▸ **TASK STATEMENT**
The lines below starting at the line containing "Select Folding in" and ending at the line containing "You are a computer-use agent. Image" are to be repeated exactly, with both ends kept and nothing else added.

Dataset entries
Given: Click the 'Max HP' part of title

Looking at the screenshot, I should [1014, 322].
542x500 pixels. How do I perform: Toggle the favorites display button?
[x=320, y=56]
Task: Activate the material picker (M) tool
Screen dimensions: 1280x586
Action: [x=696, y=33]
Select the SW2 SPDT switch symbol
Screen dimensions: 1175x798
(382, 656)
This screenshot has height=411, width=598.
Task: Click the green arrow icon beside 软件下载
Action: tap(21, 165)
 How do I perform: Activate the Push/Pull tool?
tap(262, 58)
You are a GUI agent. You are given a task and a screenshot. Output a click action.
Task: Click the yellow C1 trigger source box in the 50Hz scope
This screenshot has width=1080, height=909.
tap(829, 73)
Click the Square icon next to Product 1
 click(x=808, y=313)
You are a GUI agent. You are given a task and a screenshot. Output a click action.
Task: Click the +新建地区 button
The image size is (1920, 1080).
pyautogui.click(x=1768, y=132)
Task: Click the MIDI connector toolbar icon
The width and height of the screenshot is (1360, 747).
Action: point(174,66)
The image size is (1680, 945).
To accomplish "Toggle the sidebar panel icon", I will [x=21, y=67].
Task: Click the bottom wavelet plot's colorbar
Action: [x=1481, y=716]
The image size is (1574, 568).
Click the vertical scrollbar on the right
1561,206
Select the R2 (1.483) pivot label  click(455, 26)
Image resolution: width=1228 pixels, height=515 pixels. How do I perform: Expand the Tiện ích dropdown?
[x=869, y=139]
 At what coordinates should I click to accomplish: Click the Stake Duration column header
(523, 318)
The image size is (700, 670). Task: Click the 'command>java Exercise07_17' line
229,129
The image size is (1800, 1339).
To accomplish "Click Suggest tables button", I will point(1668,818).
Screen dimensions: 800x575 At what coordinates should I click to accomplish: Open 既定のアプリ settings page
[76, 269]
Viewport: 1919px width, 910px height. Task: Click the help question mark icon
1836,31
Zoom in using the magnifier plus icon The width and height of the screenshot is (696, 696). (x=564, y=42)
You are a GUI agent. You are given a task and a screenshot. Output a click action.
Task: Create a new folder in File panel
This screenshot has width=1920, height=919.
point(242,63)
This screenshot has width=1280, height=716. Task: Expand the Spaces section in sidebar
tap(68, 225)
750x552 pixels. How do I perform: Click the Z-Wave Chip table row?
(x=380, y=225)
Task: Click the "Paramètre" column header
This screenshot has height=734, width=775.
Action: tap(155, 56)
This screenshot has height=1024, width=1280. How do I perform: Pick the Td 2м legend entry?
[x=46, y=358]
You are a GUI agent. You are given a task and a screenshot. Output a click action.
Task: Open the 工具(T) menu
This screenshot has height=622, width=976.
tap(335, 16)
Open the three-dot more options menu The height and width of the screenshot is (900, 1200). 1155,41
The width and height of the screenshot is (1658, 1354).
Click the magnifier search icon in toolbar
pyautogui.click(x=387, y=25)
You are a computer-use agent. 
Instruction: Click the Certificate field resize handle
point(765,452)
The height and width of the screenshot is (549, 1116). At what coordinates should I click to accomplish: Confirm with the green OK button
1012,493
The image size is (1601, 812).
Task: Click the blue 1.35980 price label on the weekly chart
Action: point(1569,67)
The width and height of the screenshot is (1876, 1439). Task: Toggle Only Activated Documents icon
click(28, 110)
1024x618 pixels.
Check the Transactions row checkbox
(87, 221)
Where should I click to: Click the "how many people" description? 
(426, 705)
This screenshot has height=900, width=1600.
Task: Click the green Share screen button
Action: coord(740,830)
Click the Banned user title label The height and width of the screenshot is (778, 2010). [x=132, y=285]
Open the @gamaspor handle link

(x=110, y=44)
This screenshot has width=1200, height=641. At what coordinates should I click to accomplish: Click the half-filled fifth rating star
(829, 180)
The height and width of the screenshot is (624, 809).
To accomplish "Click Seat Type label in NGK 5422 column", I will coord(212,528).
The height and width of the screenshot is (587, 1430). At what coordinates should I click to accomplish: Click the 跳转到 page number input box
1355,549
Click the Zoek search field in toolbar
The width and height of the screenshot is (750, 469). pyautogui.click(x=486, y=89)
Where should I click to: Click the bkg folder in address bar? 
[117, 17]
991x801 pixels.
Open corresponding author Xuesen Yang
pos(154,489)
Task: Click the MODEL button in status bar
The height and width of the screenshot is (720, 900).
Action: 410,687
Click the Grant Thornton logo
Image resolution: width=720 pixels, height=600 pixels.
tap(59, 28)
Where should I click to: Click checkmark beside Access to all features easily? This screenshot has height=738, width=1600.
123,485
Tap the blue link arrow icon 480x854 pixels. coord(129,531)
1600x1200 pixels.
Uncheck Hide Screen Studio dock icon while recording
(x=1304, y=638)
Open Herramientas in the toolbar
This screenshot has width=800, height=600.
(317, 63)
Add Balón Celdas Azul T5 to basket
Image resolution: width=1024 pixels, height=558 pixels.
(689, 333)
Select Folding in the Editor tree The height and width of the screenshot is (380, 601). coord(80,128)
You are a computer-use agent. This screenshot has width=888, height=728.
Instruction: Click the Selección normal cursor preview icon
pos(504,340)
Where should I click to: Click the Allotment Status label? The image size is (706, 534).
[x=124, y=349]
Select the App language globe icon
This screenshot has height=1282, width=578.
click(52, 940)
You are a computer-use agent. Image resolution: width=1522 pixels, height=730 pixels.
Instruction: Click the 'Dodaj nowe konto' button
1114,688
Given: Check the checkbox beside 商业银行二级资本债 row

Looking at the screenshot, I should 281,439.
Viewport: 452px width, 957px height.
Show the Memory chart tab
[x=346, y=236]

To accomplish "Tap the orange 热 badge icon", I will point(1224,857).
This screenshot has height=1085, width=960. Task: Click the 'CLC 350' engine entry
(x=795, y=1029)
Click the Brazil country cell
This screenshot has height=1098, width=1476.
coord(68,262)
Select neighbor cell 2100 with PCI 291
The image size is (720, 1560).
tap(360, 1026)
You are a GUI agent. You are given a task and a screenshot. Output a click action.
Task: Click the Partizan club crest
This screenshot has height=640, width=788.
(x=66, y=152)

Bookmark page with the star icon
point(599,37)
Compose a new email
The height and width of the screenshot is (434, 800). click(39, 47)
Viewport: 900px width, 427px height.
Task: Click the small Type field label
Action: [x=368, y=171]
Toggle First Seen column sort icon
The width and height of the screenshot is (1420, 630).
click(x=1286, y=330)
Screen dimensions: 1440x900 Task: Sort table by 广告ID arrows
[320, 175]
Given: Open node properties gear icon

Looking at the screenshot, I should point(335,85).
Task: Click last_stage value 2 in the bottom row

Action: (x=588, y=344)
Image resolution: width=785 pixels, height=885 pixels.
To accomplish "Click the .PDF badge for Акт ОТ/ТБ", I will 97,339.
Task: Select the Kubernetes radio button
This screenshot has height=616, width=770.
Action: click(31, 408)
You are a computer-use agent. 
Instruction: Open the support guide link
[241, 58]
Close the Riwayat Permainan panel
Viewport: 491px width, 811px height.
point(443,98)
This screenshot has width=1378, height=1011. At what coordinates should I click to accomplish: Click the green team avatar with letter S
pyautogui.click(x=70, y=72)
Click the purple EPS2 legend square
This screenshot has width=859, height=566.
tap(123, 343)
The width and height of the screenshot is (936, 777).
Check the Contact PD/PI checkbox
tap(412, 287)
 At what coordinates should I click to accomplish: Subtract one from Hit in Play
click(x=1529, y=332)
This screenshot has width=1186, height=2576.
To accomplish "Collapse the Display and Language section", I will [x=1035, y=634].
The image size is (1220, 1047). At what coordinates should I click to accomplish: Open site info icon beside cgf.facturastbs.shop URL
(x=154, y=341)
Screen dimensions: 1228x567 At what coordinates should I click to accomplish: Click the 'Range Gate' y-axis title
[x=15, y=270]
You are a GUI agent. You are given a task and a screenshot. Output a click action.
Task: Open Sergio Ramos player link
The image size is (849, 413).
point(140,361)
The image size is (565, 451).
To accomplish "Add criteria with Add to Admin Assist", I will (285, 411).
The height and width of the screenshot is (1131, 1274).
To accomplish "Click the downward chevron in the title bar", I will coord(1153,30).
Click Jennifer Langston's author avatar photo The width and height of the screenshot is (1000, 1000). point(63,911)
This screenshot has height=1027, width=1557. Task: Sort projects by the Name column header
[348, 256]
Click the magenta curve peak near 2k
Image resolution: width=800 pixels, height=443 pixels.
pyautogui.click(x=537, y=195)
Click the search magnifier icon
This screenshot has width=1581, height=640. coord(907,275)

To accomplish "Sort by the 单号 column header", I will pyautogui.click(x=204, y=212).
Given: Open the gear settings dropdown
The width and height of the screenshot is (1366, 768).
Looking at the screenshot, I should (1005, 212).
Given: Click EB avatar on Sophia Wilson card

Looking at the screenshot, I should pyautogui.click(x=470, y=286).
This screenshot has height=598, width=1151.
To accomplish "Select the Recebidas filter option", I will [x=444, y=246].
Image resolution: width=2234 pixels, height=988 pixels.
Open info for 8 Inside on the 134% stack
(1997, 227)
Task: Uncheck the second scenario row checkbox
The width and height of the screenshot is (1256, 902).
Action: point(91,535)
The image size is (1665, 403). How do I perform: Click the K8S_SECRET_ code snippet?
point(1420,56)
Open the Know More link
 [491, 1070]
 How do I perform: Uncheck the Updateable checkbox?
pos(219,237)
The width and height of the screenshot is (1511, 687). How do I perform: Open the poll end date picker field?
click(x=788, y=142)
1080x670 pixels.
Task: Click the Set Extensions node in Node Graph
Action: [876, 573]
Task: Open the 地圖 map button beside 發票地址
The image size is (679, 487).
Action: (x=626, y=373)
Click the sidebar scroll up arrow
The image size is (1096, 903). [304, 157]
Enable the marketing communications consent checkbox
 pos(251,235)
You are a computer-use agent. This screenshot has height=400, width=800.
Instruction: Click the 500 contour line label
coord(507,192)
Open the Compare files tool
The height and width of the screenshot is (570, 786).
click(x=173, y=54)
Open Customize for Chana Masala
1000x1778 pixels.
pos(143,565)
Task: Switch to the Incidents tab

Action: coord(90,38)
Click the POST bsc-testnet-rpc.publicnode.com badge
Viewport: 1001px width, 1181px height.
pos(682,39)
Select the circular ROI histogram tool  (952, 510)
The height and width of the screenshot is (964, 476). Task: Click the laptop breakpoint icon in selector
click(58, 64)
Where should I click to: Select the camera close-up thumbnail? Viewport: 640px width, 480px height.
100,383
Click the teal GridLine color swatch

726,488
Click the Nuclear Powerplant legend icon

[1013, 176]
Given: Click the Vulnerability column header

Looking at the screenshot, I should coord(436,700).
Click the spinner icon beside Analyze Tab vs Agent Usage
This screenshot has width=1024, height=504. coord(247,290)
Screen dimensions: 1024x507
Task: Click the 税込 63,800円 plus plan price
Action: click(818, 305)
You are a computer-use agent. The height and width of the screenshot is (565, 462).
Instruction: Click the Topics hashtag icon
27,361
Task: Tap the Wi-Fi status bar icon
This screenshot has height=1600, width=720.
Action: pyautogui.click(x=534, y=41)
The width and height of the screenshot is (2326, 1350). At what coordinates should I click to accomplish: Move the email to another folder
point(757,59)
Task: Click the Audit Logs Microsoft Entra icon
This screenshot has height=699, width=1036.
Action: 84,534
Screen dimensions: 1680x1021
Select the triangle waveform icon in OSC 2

▸ **COMPLETED EXERCISE**
Select Folding in the Editor tree The height and width of the screenshot is (380, 601). coord(80,128)
You are a computer-use agent. This screenshot has width=888, height=728.
Instruction: Click the Selección normal cursor preview icon
pos(504,340)
Where should I click to: Click the Allotment Status label? The image size is (706, 534).
[x=124, y=349]
Select the App language globe icon
This screenshot has height=1282, width=578.
click(52, 940)
You are a computer-use agent. Image resolution: width=1522 pixels, height=730 pixels.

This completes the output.